2. **Now, let's simplify the square root of a squared term.**
Remember that the square root of something squared, like $\sqrt{x^2}$, is always the absolute value of that something, which is $|x|$!
So, $\sqrt{\tan^2 \theta}$ becomes $|\tan \theta|$. Our integral is now $\int_{-\pi / 3}^{\pi / 3} |\tan \theta| d \theta$. See? Much simpler!

3. **Time for a clever integral trick: Symmetry!**
Look at our integration limits: from $-\pi/3$ to $\pi/3$. That's perfectly symmetrical around zero! And guess what? The function $|\tan \theta|$ is also symmetrical (we call this an "even" function). That means the area from $-\pi/3$ to $0$ is exactly the same as the area from $0$ to $\pi/3$.
So, instead of doing it all at once, we can just calculate the integral from $0$ to $\pi/3$ and then multiply the answer by 2!
This turns our integral into $2 \int_{0}^{\pi / 3} |\tan \theta| d \theta$.
For the values of $\theta$ between $0$ and $\pi/3$, $\tan \theta$ is always positive, so we can just remove the absolute value signs!
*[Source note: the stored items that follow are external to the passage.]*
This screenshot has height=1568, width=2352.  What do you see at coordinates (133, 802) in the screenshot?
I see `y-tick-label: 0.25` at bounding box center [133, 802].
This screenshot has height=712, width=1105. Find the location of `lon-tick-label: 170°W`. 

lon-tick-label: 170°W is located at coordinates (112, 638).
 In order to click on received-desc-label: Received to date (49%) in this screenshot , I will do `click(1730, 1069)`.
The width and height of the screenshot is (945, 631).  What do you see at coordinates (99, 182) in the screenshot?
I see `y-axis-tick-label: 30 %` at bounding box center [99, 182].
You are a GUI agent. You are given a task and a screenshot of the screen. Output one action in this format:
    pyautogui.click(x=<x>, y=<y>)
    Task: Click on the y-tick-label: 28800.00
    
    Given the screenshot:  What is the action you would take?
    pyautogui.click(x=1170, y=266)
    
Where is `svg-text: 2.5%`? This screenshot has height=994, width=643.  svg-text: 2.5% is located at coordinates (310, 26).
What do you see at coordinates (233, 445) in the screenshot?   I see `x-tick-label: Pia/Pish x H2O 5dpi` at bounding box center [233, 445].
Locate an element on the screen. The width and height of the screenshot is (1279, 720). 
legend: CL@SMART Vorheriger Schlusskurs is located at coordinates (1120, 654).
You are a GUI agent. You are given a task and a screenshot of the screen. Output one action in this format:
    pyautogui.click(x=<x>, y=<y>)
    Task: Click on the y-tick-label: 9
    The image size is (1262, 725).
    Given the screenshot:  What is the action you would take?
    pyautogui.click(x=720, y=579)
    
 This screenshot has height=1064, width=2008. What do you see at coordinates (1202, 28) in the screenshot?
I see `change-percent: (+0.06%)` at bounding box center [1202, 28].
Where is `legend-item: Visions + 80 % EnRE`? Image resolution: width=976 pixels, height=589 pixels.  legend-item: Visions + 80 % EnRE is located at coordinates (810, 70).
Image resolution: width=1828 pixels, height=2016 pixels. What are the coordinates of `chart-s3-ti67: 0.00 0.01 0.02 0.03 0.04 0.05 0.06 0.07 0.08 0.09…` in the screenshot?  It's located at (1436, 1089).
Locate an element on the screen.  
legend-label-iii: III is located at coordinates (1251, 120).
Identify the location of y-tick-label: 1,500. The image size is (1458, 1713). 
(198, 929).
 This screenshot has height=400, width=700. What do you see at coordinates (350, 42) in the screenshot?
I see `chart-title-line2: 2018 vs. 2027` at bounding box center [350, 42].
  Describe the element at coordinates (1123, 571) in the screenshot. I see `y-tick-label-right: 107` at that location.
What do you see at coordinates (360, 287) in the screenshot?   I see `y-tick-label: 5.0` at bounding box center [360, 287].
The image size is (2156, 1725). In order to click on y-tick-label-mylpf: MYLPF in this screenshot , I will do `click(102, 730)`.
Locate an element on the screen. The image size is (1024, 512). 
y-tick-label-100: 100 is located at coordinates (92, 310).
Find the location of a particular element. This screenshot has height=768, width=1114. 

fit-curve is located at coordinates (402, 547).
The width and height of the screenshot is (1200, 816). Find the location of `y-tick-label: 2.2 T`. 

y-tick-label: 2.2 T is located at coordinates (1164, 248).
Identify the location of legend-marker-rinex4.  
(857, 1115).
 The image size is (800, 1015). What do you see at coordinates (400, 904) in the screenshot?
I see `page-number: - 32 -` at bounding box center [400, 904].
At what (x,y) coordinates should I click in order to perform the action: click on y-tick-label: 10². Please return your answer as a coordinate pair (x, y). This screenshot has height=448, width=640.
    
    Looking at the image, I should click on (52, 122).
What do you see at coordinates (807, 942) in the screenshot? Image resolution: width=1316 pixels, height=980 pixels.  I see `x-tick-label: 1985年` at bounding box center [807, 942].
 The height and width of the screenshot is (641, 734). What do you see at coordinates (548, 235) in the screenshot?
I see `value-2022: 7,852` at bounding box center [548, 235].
It becomes $2 \int_{0}^{\pi / 3} \tan \theta d \theta$.

4. **Find the antiderivative!**
Do you remember what function, when you take its derivative, gives you $\tan \theta$? It's $-\ln|\cos \theta|$! (Or $\ln|\sec \theta|$, which some of us might find easier for positive angles). Let's use $\ln|\sec \theta|$.
So, we need to evaluate $2 [\ln|\sec \theta|]_{0}^{\pi / 3}$.

5. **Finally, plug in the numbers and calculate!**
First, plug in the top limit, $\pi/3$:
$\ln|\sec(\pi/3)|$. We know $\cos(\pi/3) = 1/2$. Since $\sec \theta = 1/\cos \theta$, then $\sec(\pi/3) = 1/(1/2) = 2$. So, this part is $\ln(2)$.

Next, plug in the bottom limit, $0$:
$\ln|\sec(0)|$. We know $\cos(0) = 1$. So $\sec(0) = 1/1 = 1$. This part is $\ln(1)$.

Remember that $\ln(1)$ is always $0$!
So, we have $2 \times (\ln(2) - \ln(1)) = 2 \times (\ln(2) - 0) = 2 \ln(2)$.

And if you want to make it even neater, using a logarithm rule, $2\ln(2)$ is the same as $\ln(2^2)$, which is $\ln(4)$!

See? We took a big, complicated-looking problem and solved it step by step, using cool math tricks!